The Cyprus Asset Management Company Ltd (KEDIPES) was established in 2018 as a private Limited Liability Company. It is a subsidiary of the Cooperative Asset Management Company Ltd (SEDIPES).

Tuesday’s disclosure was part of the announcement of KEDIPES’ financial results for the period ending in 2022.

Specifically, the interest subsidy on the accounts linked to the aforementioned credit facilities will be structured so that the total interest rate charged at the time of capitalization for the year 2023 will be equal to 3.50% for mortgage loans and 4% for credit facilities for other purposes.

Additionally, the accounts must not be in arrears on the capitalization dates specified in their contract (06/30/2023 and/or 12/31/2023) in order for them to be eligible for the subsidy.

It is clarified that crediting of interest to these accounts in no way constitutes an advance payment of an installment and does not change the borrowers’ obligation to adhere to their repayment schedule.

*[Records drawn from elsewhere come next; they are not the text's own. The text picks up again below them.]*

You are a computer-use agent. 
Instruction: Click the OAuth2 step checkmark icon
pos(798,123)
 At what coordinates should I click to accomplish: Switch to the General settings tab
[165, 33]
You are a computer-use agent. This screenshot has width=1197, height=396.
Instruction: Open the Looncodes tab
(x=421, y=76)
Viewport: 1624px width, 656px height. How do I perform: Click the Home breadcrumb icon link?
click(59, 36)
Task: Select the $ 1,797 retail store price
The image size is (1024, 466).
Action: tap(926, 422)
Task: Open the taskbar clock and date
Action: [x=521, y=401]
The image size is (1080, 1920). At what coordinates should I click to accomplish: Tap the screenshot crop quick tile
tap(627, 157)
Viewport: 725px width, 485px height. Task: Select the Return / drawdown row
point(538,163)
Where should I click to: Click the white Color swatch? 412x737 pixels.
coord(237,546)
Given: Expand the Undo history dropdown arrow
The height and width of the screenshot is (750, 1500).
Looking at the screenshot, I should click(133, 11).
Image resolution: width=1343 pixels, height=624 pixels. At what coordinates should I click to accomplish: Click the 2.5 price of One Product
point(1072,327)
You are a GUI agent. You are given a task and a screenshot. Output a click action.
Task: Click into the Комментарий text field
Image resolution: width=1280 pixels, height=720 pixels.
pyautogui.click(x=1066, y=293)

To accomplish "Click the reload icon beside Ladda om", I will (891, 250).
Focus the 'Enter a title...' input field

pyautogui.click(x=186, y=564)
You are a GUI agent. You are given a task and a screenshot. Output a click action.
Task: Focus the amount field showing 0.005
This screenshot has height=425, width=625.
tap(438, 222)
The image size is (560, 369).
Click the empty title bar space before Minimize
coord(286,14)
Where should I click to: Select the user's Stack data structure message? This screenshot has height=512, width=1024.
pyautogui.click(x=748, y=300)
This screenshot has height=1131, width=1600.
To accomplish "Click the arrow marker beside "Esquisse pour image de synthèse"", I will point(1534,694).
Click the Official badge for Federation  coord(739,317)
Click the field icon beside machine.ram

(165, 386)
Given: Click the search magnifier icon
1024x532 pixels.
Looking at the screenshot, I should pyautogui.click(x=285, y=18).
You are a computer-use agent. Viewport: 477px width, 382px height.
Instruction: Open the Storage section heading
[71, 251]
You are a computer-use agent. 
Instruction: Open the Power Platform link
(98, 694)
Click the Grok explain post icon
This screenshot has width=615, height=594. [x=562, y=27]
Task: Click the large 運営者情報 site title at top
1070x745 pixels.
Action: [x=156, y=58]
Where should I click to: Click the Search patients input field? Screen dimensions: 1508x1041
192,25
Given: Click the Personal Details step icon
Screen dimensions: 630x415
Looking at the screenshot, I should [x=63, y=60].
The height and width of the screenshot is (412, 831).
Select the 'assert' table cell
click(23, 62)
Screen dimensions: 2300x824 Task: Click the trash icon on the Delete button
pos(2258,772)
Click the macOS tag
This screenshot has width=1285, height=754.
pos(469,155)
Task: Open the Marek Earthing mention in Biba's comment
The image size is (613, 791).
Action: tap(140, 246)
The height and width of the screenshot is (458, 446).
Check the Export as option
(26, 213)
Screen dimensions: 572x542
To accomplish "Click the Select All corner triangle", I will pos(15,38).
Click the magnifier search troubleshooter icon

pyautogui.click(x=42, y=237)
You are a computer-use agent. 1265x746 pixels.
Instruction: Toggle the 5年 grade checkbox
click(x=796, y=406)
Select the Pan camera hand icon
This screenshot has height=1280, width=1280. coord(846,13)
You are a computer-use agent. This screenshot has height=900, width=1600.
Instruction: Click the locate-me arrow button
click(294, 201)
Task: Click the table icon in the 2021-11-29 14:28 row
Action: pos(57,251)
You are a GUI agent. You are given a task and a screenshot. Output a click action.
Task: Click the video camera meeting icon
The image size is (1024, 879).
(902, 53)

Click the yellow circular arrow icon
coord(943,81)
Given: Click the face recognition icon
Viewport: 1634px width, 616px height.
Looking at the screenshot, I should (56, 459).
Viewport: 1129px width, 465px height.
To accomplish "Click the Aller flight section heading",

Philenews asked two of the island’s systemic banks – Bank of Cyprus and Hellenic Bank – whether they are also considering offering a similar subsidy.

The Bank of Cyprus said “this is not part of the bank’s plans at the moment” and Hellenic Bank said the majority of their loans are at a fixed rate and not Euribor.

For this reason, existing loans are not affected by the increase in interest rates and therefore “we have not had any particular requests for restructuring. Nevertheless, we are close to our customers and closely monitor developments.”